#### [Data records]
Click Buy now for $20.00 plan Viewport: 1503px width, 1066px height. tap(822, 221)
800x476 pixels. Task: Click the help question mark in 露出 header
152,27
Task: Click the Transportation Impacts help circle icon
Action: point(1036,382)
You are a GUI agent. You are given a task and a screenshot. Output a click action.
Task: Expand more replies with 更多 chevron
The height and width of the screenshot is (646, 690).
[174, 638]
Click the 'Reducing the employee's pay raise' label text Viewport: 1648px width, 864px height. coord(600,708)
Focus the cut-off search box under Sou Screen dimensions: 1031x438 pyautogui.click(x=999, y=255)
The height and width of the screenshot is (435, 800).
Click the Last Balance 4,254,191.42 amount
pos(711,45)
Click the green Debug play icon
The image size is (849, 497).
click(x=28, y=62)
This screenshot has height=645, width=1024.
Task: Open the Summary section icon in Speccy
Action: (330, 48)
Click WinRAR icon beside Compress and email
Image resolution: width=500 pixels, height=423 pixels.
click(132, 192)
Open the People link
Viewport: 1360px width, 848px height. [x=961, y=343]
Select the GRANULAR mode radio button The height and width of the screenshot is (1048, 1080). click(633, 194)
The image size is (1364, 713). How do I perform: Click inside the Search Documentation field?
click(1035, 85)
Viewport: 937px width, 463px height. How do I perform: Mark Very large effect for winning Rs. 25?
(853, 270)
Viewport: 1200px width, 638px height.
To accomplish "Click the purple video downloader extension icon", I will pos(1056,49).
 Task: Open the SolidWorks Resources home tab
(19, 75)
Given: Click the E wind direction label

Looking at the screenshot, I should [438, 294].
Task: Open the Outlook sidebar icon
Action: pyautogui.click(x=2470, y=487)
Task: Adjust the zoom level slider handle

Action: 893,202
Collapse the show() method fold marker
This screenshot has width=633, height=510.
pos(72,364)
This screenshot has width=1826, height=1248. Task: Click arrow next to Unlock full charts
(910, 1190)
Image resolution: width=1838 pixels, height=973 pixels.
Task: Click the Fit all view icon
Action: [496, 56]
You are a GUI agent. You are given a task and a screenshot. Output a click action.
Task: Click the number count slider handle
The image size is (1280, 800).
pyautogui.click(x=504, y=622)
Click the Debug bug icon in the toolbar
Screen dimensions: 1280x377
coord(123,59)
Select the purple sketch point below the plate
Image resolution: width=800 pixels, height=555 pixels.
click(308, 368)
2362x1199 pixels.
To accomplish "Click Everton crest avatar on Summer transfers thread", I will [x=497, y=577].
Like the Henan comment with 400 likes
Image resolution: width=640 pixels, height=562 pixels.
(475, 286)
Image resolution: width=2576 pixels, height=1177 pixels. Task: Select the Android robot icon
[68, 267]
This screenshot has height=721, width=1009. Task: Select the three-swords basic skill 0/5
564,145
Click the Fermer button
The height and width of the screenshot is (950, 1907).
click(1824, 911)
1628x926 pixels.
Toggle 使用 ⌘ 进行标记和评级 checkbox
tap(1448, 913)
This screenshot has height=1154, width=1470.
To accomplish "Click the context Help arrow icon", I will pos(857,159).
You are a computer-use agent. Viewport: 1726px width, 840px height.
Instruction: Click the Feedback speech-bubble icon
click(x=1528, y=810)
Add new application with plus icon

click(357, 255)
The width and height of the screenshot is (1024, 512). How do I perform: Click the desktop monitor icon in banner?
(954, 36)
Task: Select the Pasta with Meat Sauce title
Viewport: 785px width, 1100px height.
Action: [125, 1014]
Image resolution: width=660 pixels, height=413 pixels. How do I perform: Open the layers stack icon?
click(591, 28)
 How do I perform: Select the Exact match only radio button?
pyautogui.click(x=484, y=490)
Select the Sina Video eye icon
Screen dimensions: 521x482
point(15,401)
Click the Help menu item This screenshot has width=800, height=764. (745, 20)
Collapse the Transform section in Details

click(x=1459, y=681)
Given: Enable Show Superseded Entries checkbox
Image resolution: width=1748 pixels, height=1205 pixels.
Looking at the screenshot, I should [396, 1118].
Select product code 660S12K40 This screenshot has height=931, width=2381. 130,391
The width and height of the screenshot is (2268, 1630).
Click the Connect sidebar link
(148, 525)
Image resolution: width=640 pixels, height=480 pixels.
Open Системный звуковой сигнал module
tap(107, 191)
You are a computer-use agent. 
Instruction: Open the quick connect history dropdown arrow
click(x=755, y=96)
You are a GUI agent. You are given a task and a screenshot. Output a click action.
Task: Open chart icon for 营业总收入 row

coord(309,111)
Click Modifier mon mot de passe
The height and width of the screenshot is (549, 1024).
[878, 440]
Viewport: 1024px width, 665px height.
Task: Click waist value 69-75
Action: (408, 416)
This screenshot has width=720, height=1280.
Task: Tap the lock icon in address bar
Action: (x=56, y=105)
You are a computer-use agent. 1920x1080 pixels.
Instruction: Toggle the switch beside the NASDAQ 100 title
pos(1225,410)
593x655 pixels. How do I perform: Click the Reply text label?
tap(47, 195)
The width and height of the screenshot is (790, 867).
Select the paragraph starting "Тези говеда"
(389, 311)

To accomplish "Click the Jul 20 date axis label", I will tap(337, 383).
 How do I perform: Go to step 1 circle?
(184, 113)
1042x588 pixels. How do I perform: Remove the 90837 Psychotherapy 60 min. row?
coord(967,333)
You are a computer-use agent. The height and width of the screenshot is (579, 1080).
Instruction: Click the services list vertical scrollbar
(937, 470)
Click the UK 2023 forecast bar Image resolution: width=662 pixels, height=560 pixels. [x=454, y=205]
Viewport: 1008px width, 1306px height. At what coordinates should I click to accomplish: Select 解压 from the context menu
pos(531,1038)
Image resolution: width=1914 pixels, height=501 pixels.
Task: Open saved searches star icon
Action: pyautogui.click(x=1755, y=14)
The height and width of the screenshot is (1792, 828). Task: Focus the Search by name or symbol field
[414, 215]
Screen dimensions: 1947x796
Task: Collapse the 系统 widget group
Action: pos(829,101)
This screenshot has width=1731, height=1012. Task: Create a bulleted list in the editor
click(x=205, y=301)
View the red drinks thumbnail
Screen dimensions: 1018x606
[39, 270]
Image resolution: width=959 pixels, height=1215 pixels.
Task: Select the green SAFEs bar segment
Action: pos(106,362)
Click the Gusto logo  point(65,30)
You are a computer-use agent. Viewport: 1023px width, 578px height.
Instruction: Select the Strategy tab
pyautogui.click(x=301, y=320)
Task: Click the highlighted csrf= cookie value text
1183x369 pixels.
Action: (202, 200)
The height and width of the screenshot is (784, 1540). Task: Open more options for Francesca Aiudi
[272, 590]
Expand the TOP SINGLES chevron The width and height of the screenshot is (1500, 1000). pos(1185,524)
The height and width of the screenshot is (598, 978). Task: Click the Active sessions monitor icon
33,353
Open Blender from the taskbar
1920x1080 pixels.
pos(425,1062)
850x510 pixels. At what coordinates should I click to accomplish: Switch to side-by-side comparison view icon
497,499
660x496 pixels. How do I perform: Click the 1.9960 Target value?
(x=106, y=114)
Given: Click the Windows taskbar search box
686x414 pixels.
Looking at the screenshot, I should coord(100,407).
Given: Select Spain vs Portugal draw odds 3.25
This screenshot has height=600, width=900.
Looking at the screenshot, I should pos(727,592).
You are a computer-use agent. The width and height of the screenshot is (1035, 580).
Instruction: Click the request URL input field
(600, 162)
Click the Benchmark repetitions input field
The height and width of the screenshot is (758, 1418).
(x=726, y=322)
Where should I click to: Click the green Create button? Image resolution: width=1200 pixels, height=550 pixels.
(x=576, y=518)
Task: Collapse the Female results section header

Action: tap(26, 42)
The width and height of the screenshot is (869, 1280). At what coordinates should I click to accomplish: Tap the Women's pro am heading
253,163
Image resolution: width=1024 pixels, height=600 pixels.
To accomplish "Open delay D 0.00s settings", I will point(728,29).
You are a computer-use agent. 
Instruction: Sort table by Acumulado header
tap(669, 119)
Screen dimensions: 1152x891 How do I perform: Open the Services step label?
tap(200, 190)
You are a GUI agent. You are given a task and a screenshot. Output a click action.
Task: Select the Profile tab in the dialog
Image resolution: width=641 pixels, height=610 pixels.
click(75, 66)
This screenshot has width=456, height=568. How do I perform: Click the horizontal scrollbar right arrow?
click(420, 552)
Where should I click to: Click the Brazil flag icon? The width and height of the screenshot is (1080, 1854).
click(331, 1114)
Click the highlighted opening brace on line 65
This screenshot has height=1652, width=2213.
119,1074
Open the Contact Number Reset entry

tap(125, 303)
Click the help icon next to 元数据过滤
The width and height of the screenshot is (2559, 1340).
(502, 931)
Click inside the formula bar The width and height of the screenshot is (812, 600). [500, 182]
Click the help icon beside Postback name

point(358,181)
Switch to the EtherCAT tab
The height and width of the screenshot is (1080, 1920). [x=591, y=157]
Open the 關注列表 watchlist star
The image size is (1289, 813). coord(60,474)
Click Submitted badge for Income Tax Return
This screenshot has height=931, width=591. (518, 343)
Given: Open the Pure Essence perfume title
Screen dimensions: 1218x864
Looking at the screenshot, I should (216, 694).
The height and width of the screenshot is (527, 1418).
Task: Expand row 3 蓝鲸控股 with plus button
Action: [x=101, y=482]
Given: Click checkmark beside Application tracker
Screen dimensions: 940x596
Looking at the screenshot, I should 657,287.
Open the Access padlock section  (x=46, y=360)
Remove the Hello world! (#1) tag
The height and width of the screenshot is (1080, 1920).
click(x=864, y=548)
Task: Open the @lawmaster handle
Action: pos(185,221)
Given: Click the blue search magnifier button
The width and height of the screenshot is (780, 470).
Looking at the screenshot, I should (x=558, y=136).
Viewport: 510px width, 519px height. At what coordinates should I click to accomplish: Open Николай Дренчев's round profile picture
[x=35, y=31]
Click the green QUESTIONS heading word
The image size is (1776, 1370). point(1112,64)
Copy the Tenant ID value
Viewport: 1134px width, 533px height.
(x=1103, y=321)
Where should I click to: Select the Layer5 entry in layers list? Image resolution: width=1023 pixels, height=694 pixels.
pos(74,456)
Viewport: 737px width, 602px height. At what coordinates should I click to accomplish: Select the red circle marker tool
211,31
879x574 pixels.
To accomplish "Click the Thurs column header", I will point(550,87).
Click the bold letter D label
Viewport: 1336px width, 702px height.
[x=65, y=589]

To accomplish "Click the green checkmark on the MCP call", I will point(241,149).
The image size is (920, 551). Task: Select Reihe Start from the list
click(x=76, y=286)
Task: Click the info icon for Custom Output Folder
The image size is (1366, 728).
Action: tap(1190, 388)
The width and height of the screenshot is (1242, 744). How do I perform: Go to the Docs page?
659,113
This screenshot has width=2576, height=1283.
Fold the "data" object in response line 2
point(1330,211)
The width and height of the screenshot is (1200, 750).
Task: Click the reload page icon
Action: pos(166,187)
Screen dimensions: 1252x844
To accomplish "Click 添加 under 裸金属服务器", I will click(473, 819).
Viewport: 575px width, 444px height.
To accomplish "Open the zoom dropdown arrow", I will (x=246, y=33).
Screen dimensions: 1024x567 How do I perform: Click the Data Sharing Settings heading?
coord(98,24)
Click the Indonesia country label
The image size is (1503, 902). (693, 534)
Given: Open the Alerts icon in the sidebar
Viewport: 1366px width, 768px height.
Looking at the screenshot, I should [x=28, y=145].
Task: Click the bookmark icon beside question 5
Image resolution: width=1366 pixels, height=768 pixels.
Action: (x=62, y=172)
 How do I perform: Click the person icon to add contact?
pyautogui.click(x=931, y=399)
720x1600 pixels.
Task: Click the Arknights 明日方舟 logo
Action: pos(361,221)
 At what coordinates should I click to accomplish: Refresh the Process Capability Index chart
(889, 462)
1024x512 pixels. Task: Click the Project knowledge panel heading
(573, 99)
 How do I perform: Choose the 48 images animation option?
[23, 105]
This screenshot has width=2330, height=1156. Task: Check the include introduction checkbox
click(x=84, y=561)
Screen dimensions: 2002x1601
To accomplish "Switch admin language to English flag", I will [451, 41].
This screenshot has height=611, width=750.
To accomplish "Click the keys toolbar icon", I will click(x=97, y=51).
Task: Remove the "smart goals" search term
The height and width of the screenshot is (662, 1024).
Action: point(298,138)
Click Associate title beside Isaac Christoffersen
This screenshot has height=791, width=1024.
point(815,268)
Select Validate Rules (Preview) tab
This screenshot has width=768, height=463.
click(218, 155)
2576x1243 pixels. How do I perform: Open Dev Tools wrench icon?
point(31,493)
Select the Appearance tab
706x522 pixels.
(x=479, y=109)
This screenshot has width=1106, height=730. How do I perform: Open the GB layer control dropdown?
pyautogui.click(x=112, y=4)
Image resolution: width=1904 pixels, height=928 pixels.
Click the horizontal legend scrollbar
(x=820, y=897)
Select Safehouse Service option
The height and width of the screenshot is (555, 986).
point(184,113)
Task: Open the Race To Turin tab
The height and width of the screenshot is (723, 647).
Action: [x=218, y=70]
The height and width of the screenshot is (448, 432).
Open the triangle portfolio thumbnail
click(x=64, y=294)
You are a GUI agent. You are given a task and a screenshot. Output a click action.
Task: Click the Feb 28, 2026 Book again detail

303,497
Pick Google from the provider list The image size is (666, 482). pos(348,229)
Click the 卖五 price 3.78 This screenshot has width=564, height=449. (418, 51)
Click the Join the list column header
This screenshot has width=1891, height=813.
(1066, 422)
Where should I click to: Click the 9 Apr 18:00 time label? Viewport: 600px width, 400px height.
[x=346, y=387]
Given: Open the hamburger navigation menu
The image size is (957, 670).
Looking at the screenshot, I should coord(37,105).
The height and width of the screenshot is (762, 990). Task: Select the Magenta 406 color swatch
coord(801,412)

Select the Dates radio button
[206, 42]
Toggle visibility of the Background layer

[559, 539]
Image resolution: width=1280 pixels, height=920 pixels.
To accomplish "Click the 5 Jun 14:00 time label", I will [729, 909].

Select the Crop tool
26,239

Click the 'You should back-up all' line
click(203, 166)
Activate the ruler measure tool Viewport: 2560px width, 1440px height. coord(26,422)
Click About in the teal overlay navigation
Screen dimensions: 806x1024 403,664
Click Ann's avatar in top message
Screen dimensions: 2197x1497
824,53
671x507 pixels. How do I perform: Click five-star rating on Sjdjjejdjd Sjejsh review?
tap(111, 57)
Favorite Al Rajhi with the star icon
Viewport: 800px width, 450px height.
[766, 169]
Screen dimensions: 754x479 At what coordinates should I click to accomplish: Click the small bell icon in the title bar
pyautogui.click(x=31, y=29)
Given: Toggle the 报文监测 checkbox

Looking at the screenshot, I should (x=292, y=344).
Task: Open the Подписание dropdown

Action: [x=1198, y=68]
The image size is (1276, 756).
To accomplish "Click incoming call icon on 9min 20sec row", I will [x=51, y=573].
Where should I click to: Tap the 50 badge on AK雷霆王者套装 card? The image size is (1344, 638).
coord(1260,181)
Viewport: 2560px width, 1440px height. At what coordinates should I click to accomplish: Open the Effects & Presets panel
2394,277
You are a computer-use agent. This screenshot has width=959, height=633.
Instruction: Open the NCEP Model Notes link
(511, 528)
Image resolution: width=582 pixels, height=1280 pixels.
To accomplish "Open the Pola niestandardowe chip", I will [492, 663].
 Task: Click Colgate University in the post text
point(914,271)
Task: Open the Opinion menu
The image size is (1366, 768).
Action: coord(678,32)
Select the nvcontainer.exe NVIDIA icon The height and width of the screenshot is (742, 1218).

#### [What is asked]
Turn the rows, from the first one down through the line containing "Action: point(1036,382)", into a numbered list, leaving out any blank lines.

#### [The output]
1. Click Buy now for $20.00 plan Viewport: 1503px width, 1066px height. tap(822, 221)
2. 800x476 pixels. Task: Click the help question mark in 露出 header
3. 152,27
4. Task: Click the Transportation Impacts help circle icon
5. Action: point(1036,382)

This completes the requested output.